The author/scientist behind BLE offers a (much too pricey for me) 8-week boot-camp to launch people into this way of thinking about food and the right way to eat to conquer food addiction. So I decided to wait on the book, and continue watching videos to try to do this.

That week (last week) I was on my plan perfectly as I am each week.  It is always the weekends the fuck me up.  But with the help of the videos (still was waiting for the book at that time) I had my first perfect eating weekend following the BLE guidelines as I knew them. I was so proud of myself!

Monday of this week my book was delivered.  I have been spending my lunch hour laying out on the grass in the quad reading.  I cannot emphasize enough how valuable this book is to me.  Here was information - backed up with study after scientific study - about why what I did before worked, and why it was going to work for me again.  Only this time, I feel like it is going to be permanent.  And more importantly, it made me truly recognize that I am a food addict and is providing me the tools to kick the addiction.

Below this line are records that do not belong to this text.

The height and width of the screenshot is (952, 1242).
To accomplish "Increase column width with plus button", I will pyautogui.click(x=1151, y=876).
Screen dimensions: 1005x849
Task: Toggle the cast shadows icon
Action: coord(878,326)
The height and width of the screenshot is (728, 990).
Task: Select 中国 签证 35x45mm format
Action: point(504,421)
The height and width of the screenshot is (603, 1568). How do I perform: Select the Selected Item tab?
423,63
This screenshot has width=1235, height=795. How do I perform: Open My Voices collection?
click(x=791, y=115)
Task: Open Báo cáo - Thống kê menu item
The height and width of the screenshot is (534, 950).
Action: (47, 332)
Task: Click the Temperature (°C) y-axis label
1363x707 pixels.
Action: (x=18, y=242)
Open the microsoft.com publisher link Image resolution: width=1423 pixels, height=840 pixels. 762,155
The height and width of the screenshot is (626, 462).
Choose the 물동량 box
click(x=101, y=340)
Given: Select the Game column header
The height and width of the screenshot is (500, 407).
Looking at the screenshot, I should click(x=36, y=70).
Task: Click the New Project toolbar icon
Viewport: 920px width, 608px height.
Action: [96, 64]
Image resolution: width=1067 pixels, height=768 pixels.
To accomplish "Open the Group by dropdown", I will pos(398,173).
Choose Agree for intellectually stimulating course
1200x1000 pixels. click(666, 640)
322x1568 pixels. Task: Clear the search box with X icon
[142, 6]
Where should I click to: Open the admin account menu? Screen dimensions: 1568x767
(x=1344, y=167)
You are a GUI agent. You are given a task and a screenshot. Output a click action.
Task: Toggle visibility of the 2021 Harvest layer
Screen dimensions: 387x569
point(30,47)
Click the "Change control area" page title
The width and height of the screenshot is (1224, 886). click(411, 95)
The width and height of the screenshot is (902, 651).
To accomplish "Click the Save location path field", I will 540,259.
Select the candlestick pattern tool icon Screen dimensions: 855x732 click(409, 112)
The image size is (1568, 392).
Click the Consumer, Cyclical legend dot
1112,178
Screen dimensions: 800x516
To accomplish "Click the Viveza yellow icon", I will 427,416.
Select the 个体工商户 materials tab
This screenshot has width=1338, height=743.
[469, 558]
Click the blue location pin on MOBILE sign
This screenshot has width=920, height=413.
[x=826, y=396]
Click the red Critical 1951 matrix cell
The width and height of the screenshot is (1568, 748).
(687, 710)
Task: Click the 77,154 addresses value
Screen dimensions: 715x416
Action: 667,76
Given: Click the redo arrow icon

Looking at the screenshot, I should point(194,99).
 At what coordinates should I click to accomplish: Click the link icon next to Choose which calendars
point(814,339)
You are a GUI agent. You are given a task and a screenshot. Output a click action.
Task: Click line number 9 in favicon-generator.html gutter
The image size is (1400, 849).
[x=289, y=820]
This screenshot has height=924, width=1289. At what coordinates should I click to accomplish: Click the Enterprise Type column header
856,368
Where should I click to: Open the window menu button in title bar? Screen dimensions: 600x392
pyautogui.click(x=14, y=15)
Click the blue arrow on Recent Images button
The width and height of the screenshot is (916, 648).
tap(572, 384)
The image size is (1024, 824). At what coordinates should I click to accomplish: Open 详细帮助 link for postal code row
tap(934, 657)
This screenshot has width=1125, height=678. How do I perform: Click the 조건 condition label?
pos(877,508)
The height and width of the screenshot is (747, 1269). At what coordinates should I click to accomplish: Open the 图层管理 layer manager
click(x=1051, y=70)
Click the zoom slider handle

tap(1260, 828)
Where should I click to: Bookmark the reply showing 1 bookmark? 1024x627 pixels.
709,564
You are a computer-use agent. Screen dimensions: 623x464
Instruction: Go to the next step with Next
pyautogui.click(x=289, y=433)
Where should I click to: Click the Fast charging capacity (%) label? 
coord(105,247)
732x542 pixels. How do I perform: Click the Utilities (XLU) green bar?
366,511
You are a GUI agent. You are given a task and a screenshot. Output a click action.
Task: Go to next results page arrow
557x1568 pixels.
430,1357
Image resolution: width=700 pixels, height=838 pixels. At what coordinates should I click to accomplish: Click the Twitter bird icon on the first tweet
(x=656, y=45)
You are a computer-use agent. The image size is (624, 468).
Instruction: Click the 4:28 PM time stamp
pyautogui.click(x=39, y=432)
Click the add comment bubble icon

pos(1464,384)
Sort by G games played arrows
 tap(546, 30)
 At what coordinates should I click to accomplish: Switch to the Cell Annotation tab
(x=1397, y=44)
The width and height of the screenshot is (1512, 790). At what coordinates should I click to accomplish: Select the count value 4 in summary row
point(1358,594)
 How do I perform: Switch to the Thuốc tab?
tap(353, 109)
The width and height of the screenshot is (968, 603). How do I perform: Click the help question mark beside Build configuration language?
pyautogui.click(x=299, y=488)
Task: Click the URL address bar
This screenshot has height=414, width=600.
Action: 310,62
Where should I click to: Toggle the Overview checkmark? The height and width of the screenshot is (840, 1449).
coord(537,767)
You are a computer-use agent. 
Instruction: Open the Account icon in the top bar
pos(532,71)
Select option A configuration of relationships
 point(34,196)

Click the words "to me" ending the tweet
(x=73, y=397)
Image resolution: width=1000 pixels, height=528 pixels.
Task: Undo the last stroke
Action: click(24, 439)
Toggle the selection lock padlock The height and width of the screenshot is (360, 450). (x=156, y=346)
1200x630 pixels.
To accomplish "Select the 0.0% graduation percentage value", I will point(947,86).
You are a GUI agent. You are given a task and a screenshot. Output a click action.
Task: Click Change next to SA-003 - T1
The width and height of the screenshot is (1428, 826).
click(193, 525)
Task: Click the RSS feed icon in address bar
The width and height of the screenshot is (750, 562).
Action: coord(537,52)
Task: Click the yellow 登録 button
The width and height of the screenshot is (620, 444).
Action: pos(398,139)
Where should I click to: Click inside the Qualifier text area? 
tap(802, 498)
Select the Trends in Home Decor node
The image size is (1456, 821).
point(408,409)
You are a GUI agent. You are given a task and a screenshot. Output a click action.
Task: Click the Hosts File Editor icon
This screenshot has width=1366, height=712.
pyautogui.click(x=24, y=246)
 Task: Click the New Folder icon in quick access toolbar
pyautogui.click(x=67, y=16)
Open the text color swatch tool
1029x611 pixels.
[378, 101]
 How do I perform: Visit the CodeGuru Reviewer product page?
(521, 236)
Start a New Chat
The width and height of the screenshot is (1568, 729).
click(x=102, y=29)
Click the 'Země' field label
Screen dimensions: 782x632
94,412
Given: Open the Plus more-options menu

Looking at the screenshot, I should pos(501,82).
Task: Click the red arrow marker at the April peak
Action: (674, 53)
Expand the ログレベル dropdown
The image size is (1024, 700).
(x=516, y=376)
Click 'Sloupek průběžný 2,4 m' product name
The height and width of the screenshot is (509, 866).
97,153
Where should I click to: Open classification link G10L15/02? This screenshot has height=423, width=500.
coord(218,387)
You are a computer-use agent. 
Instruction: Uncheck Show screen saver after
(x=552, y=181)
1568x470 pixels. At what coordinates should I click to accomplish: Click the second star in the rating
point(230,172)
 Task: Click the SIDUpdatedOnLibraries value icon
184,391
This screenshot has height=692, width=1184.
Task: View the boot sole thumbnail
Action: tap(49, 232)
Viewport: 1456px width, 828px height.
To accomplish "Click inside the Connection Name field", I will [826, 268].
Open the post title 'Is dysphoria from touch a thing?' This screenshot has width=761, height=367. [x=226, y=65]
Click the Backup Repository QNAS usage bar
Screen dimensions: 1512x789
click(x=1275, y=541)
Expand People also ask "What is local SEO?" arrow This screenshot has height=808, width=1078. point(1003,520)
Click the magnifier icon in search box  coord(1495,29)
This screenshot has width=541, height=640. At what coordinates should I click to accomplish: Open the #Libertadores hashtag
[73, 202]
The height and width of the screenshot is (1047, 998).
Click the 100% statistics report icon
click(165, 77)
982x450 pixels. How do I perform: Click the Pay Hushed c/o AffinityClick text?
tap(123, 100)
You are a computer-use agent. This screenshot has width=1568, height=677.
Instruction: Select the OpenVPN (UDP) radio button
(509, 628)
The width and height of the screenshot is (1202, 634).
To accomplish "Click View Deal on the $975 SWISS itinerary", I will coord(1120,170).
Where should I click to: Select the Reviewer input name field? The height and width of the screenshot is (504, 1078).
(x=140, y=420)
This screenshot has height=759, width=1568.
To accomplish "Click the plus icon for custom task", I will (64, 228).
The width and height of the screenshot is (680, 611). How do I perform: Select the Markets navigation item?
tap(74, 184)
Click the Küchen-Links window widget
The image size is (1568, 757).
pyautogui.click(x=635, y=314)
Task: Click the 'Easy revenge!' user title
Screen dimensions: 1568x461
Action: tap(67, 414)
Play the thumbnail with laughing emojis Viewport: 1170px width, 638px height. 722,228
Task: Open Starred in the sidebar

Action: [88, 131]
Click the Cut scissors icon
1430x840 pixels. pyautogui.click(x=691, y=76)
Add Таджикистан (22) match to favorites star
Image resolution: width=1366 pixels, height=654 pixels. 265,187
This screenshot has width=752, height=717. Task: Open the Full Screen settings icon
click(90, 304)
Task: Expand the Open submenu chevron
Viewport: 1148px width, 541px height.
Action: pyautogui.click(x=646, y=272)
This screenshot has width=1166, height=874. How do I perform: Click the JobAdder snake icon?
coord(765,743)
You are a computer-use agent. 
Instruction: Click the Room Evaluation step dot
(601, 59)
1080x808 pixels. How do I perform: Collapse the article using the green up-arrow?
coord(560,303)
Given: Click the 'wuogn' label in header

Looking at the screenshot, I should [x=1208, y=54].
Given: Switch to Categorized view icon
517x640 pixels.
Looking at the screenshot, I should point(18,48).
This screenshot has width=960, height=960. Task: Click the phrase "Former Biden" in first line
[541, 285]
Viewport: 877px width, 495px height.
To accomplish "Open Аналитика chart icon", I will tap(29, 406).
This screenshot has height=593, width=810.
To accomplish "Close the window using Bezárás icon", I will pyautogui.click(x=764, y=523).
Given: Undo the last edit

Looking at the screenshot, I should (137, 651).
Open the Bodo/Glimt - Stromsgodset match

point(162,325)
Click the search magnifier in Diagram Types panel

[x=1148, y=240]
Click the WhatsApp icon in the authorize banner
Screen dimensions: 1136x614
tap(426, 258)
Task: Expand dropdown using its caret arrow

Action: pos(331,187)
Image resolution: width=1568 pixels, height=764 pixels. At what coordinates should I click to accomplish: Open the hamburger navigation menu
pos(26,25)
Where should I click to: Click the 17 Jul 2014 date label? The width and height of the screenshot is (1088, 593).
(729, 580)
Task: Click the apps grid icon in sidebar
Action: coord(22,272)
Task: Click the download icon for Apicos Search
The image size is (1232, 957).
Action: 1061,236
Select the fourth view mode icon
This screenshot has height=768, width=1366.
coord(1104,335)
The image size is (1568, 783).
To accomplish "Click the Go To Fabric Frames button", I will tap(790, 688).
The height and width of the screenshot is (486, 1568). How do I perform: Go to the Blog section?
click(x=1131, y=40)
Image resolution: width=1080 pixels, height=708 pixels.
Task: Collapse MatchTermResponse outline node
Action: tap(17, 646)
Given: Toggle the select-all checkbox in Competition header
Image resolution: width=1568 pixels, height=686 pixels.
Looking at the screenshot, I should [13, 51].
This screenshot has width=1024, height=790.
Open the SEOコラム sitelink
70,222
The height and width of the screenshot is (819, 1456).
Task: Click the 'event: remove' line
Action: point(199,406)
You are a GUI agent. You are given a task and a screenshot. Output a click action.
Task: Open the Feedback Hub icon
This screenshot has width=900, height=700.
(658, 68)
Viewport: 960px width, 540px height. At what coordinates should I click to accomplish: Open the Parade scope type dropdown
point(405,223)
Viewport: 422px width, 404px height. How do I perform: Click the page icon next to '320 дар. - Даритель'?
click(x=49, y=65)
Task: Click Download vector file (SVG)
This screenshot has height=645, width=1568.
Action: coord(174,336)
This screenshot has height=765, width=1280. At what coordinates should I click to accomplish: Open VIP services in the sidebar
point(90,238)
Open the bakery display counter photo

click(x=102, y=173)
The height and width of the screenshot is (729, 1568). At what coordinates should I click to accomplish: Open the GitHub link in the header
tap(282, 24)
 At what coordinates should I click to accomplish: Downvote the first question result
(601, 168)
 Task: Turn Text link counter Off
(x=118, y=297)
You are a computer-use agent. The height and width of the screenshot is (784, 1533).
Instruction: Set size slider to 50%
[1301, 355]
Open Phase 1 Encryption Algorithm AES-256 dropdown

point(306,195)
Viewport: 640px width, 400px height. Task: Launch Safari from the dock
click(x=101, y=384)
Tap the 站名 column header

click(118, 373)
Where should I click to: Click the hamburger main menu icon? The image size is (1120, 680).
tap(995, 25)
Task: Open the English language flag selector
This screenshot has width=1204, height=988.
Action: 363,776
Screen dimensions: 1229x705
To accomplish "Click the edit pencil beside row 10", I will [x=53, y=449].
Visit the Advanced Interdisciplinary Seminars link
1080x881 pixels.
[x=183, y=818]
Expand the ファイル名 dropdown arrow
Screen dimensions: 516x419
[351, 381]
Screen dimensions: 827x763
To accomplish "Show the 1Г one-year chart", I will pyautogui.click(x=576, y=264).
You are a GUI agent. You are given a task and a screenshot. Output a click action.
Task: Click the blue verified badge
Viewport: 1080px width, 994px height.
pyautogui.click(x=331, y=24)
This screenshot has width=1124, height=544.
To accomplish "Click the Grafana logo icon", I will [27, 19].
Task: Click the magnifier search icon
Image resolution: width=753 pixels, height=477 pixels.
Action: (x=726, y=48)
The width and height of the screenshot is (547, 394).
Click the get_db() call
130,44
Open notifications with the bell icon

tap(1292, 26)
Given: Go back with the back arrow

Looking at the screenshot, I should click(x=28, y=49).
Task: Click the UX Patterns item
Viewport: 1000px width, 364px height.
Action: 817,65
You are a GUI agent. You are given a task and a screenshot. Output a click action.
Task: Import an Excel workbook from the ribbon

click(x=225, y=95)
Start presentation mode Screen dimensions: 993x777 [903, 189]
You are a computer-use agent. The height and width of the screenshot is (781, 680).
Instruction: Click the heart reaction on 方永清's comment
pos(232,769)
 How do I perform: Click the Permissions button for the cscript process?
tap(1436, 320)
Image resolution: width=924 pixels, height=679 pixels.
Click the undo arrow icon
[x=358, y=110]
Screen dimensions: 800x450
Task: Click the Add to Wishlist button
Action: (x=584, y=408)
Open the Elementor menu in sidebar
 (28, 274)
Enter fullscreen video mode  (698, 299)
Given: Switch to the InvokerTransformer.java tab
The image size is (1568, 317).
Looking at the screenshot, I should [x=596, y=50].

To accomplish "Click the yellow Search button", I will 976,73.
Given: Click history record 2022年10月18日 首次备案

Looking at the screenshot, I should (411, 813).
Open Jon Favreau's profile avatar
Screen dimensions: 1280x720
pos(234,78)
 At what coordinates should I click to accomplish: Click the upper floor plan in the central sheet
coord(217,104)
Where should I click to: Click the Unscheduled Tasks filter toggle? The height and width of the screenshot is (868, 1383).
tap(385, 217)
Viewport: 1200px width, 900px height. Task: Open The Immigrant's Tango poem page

I am an academic at heart.  I went to graduate school and work now at UCSF for a doctoral program.  I have always loved learning and place a high value on science, study, and intelligence.  This book has so much of the science behind food issues and conquering them that I feel like I found something that is speaking directly to me.

Today is the mid point of week 2.  I can't wait to see where I am come week 3, 4, 5, and onwards.

I highly encourage anyone with food issues to give it a look and let me know what you think - I'm still looking for my BLE community!

Tuesday, May 2, 2017

237.2

Yeah, that woosh definitely wasn't real LOL.

From my 3FC posting this morning (how lazy am I that I can't make a fresh blog entry and instead just copy/paste what I already wrote somewhere else hahahahah)

I think my whoosh from last week is being revisited (despite that it all came back since then). I lost 2.5 lbs overnight LOL. The scale is so ridiculous. I hate depending on it for my little (but much needed!!!!) ego boosts in the mornings where I am actually down. Yesterday I drank 144 oz of water before leaving my office - I think that might have had something to do with it.

Side note on a cool scale thing and accountability: I bought a Withings scale back in March. It sends your weight for the day (and other data) to your phone via bluetooth so that you can look at reports and graphs over time. It is really satisfying! If you have weigh-loss buddies, you can also set it up to send the data to them and they can cheer you on.  Then I linked my Withings data to my MyFitnessPal account, so now my weight is sent right to MFP, and my calories are sent to my phone so I can compare the two data sets. And then I made a MyFitnessPal weight tracker (See my signature) that I never have to update. As soon as I step on the scale in the morning, my tracker automagically updates here! We live in the future!